══ Dataset rows ══

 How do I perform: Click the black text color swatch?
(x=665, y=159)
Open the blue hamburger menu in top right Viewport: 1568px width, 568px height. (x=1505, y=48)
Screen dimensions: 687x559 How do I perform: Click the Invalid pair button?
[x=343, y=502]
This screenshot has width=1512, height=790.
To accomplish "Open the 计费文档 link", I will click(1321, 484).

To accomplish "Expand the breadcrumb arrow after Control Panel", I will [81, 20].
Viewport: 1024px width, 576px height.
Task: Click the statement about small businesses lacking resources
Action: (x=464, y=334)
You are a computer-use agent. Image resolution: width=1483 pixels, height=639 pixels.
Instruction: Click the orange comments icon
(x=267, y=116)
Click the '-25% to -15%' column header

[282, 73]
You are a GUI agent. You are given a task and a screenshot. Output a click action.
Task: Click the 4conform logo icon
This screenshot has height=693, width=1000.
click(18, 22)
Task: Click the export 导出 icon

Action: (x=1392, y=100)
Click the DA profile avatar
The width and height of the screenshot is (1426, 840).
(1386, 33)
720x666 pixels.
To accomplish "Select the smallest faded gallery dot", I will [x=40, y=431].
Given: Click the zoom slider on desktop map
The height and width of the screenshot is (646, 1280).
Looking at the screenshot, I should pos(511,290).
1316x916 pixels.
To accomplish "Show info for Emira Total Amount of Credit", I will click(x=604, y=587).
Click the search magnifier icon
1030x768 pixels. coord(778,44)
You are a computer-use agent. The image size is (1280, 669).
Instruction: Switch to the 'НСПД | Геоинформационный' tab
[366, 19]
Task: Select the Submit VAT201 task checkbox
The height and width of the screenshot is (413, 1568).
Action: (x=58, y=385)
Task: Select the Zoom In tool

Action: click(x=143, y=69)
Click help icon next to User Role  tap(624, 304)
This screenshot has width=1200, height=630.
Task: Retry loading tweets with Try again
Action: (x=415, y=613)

═══

__Short exercise__
Recast the lines of the material between the line holding "Click the DA profile avatar" and the line holding "will [x=40, y=431].", inclusive, as a Markdown table with columns Row and Line. Number each line in Row, and leave out any blank lines.

__Result of the exercise__
| Row | Line |
|---|---|
| 1 | Click the DA profile avatar |
| 2 | The width and height of the screenshot is (1426, 840). |
| 3 | (1386, 33) |
| 4 | 720x666 pixels. |
| 5 | To accomplish "Select the smallest faded gallery dot", I will [x=40, y=431]. |